1 Marzo, 14.00-16.00 (online)
Dott. Giacomo Petrarca (Diaporein): “’Benedictus und maledictus’. Lo Spinoza di Steven Nadler tra il cherem e il Tractatus theologico-politicus”

4 Marzo, 14.00-16.00 (online e in presenza)
Dott. Alfredo Gatto (CRISI, ICONE): “Steven Nadler e la teodicea nella modernità”

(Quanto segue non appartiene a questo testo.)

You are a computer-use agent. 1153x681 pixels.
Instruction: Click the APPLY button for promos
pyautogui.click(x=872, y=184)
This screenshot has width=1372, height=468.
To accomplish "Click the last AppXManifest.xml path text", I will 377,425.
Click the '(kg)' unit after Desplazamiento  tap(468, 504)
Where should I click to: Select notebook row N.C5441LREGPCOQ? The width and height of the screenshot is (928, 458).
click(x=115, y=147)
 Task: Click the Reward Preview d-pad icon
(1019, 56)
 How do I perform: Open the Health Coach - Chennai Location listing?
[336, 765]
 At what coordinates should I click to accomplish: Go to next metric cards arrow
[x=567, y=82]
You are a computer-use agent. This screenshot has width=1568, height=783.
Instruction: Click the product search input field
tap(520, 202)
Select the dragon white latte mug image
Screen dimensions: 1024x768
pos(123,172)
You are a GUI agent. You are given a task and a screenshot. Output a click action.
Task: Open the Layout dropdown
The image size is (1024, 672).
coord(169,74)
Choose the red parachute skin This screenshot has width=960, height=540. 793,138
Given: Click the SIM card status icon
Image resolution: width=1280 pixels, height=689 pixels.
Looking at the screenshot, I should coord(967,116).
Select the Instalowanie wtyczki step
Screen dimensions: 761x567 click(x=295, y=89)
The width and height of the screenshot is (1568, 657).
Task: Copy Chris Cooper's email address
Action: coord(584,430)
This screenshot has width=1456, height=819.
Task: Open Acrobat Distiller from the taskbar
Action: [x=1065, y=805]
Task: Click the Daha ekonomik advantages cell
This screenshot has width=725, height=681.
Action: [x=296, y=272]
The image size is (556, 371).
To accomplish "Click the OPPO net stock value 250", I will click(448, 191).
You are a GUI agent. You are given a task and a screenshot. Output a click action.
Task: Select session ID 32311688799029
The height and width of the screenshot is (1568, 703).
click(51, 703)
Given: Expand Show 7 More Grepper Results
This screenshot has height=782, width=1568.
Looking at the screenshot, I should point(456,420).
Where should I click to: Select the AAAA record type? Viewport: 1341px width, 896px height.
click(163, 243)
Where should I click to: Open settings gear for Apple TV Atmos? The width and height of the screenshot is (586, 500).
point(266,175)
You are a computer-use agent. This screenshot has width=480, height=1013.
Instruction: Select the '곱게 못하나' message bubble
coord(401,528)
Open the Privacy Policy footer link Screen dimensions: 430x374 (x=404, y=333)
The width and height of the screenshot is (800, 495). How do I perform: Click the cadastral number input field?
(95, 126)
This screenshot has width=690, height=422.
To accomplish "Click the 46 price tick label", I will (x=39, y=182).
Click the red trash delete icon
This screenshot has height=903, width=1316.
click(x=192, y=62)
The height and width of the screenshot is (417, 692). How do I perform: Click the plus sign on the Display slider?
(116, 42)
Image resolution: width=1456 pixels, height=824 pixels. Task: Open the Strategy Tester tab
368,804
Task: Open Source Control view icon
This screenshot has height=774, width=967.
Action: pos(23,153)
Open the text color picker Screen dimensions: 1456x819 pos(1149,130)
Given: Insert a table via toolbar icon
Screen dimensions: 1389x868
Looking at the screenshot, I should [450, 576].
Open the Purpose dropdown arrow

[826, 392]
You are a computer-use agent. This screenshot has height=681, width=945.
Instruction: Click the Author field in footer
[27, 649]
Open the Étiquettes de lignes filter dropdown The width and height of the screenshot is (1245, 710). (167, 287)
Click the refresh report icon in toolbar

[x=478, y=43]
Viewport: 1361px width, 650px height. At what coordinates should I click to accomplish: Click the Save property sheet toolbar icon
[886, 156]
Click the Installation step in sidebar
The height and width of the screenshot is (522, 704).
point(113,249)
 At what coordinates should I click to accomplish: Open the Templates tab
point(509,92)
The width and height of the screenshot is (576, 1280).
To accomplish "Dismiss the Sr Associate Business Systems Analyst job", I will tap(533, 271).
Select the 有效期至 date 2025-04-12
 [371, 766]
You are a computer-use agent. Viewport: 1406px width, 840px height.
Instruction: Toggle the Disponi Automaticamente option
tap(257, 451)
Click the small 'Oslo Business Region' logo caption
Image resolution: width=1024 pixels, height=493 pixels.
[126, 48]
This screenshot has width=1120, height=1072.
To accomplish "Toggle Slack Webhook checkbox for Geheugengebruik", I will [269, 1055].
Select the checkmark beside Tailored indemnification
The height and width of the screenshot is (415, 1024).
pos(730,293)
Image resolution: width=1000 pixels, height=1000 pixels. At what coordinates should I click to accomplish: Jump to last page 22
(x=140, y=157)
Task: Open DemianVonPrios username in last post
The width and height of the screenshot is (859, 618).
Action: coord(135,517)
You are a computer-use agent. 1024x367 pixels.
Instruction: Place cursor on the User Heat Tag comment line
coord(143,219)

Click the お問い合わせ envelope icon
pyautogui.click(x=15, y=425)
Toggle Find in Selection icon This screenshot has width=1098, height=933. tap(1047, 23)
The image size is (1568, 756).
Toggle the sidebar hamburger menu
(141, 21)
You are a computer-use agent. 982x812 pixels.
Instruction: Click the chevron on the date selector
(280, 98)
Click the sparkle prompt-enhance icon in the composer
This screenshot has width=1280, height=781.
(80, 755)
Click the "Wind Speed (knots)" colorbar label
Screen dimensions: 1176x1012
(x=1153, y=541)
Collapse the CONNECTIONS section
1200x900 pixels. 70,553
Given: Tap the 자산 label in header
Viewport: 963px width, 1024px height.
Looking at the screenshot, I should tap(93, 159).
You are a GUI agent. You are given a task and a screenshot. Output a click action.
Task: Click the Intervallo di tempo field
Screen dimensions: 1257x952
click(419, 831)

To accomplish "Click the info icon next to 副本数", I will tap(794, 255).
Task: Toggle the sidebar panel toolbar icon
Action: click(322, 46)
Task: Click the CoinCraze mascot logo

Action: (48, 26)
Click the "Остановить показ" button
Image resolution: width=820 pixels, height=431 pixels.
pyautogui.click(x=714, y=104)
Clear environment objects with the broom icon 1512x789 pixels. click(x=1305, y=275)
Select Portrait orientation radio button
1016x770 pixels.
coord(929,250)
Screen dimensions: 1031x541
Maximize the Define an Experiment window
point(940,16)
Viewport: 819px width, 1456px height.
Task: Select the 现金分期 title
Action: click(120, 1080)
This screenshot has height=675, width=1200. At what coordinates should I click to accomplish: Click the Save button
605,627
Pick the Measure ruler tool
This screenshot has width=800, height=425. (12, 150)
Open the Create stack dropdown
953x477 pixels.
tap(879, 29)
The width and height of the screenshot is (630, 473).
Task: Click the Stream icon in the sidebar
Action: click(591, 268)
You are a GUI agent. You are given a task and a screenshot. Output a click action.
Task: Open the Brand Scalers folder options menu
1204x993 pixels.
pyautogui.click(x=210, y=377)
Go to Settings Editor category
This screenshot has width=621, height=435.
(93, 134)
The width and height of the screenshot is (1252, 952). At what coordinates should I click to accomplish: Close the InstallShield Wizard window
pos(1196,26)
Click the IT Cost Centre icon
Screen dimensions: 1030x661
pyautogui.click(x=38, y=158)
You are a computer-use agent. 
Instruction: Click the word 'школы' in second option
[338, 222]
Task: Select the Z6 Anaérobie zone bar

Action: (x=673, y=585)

7 Marzo, 16.00-18.00 (online e in presenza)
Prof. Massimo Reichlin (CeSEP, IRCECP): “L’etica di Spinoza: la lettura di Nadler in La via alla felicità.”

Prof. Steven Nadler
Steven Nadler è Vilas Research Professor e William H. Hay II Professor di filosofia presso la University of Wisconsin-Madison, dove al momento dirige l’Institute for Research in the Humanities. Oltre all’incarico presso la University of Wisconsin-Madison, Nadler è stato visiting professor presso numerose università, quali: Stanford University, the University of Chicago, École des hautes études en sciences sociales a Parigi, École normale supérieure-Paris, e the University of Amsterdam. Inoltre, nel 2015 è stato Scholar-in-Residence presso l’American Academy a Roma. Nadler è conosciuto per le sue ricerche sulla filosofia della prima età moderna, in particolare per i suoi studi su Cartesio, Spinoza e Leibniz, ma anche per il suo lavoro sulla filosofia ebraica medievale e pre-moderna. Steven Nadler è autore di numerosi volumi, tra cui Spinoza: A Life (Cambridge, 1999; second edition, 2018) [trad. it: Baruch Spinoza e l’Olanda del Seicento, Einaudi]; The Best of All Possible Worlds: A Story of Philosophers, God, and Evil (Farrar, Straus, & Giroux, 2008; paperback, Princeton 2010) [trad. it. Il migliore dei mondi possibili. Una storia di filosofi, di Dio e del Male, Einaudi]; The Cambridge History of Jewish Philosophy: From Antiquity through the Seventeenth Century (2009), co-edited with Tamar Rudavsky; A Book Forged in Hell: Spinoza’s Scandalous Treatise and the Birth of the Secular Age (Princeton, 2011) [trad. it. Un libro forgiato all’inferno. Lo scandaloso Trattato di Spinoza e la nascita della secolarizzazione, Einaudi] e The Philosopher, the Priest, and the Painter: A Portrait of Descartes (Princeton, 2013) [trad. it. Il filosofo, il sacerdote e il pittore. Un ritratto di Descartes. Einaudi]. Heretics: The Wondrous (and Dangerous) Beginnings of Modern Philosophy (Princeton University Press), un libro illustrato (pubblicato con Ben Nadler), è stato pubblicato nel 2017. I suoi libri più recenti sono Menasseh ben Israel: Rabbi of Amsterdam (“Jewish Lives”, Yale, 2018) e Think Least of Death: Spinoza on How to Live and How to Die (Princeton, 2020). Nel 2020, Nadler è stato eletto membro dell’American Academy of Arts and Sciences.